Apprendre, c’est Le souvenir (AL DHIKR)

Peinture de Sir William Orpen (1878-1931)

Il m’appela bien avant que je ne L’appelle, pressant, constant, patient mais ferme. Il venait se poser partout là où j’allais et je lui demandais : où puis-je donc aller ? Il venait les matins, alors que tout le monde dormait, et Il venait le soir, mais, ne venait-Il pas aussi au cours de la journée sans crier gare ? Il venait quand je ne L’attendais pas, et Il venait quand je Le cherchais. Parfois, Il me donnait un nom, parfois, Il venait sans m’avertir, tel un voleur. Il me prenait la vie mais Il me la rendait toute entière. Je dansais seule sur les chemins et lui parlais inlassablement. Cette plénitude ne s’invente pas ; elle est au bord des routes, elle est dans le cœur qui parle et tout devient votre corps et tout devient un seul regard. J’avais trouvé ce qui ne saurait être nommé et tout le labeur n’avait plus même de sens, car, tout venait jusqu’à moi sans que je ne Le cherche, sans même que je ne lève une seule fois la main. La vague m’inondait de son riche limon et je buvais et mangeais L’Esprit, cette Manne et ces Cailles, et je nourrissais ma terre et je devenais elle. Qui peut saisir cette merveille quand tout valse et que tout vous porte sans que vos pas ne soient autres qu’un simple effleurement sur le sol ? Vous avez tout quitté, mais tout revient, comme si le vent était un secret amant et que la vie était la seule personne qui soit. J’appris à voir.

J’appris à entendre. J’appris à ne jamais m’agripper, les mains aussi libérées que le cœur. J’appris à sentir, puis j’appris à étendre sur toute chose sa Solitude. Sa Vastité m’enveloppait et Il aplanissait cette Vastité dans le Regard. Le Cœur palpitait et Lui parlait en Son Secret. Les uns viennent buter tout contre leur paroi et leurs mains tâtonnent sans que leur esprit ne goûte à la moindre des réalités. Ce sont des ombres, ce sont des ombres, dit-Il, et je me réfugie en Lui, La Douceur.
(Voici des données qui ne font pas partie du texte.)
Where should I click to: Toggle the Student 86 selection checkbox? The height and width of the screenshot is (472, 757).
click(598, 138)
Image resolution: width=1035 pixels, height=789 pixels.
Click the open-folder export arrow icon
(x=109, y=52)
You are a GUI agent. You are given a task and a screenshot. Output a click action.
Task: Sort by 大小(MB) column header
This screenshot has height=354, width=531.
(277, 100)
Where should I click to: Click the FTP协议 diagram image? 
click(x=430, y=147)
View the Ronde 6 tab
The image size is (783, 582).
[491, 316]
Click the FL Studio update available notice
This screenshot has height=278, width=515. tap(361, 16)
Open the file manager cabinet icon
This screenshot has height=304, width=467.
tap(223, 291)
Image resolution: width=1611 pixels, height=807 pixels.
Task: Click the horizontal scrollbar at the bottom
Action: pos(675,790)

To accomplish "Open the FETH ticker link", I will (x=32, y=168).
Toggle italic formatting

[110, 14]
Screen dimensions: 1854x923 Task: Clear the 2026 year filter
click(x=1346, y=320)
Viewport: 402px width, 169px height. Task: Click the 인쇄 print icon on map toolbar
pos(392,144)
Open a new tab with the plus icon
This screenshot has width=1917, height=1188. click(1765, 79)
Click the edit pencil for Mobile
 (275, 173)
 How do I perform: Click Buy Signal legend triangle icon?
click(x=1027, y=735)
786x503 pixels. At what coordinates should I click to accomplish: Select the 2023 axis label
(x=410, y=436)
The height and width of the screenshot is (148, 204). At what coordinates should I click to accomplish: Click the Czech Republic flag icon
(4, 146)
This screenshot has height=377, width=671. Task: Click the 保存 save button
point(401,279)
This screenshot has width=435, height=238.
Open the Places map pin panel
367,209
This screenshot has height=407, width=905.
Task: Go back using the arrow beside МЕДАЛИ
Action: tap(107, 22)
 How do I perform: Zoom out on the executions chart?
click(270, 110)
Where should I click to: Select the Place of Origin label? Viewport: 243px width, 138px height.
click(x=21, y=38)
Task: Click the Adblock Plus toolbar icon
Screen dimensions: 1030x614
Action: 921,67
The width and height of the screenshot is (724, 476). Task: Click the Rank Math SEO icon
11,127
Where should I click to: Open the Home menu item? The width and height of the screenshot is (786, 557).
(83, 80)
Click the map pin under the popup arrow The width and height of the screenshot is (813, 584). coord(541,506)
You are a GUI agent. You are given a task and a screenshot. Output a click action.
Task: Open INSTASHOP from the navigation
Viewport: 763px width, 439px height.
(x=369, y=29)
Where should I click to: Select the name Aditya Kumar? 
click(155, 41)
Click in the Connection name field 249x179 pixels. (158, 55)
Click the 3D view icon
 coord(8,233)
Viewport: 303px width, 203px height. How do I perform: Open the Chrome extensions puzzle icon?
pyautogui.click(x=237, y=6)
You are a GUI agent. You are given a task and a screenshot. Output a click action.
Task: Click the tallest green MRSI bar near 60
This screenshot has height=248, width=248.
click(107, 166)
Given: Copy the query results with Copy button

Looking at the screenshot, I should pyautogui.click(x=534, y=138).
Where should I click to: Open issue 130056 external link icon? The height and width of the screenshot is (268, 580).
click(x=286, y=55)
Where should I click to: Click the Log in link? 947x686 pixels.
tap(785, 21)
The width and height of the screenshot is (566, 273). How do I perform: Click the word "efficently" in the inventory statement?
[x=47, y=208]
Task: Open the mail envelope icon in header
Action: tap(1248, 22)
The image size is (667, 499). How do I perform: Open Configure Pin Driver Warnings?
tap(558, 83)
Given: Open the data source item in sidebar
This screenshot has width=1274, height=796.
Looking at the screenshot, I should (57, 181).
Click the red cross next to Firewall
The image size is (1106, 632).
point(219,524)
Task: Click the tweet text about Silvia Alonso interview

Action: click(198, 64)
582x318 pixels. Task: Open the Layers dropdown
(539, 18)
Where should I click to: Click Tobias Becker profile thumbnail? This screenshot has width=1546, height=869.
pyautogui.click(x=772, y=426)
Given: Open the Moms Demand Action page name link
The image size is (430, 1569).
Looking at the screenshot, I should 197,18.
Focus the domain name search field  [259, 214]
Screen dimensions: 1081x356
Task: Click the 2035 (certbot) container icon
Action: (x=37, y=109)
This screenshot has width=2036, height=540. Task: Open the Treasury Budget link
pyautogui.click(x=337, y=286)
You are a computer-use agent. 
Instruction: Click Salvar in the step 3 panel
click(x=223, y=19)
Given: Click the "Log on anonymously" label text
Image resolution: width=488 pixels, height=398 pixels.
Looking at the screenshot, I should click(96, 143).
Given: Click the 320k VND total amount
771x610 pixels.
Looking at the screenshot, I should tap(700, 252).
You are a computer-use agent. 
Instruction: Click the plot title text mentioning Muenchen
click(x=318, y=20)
Cœur exponentiel, Cœur aimant et Cœur aimé. Les transparences de l’exponentialité se rassemblent au-delà des mots, vibrance parfaite dans le Jardin. Il me délivra des chaînes de tout ce qui nous attache à ce monde et Il me donna à ne pas me perdre dans les méandres. Il me donna le goût de ne chercher que Lui. Je vins au monde avec Son Lait. Toute chose qui L’évoquait et je courais sans plus attendre. Je collectais les pierres, même ceux qu’il ne fallait pas toucher et je collectais les fleurs pour en faire des signets au milieu des pages. Parfois, minuit chantait et je lui répondais irrésistiblement. J’y allais sans hésiter pendant que tout le monde dormait. Comment vouliez-vous que je me contentasse de certaines pratiques étriquées que le monde actuel nous impose ? Comment vouliez-vous que je me rangeasse dans les rangs de cette contemporanéité ? Vivre de rien. Vivre de sauvagerie et même de folie. Cela coulait et ne voulait jamais cesser. Cela était le jus de la non-compromission. Cela était le jus de l’orientation. Cela devenait Le Chemin, et nul ne peut le voir et en parler s’il ne l’a pas vu. Tel est l’orage qui gronde et telle est ma fougue quand le vent se lève et que le cœur est un univers. Je ne vois plus ce monde qui s’efface. Je ne vois plus ce monde qui court vers un faux pouvoir. Je ne le connais plus ce monde qui use de La Vie sans aller jusqu’au fond des choses. J’ai rencontré mon frère et les frères sont des âmes qui ne s’oublient jamais. C’est en Lui, Secret des Secrets, que nous vivons désormais et seule cette vie en Lui est La Guidance au milieu de La Nuit. Que nous importe le reste puisque tout périt excepté Lui.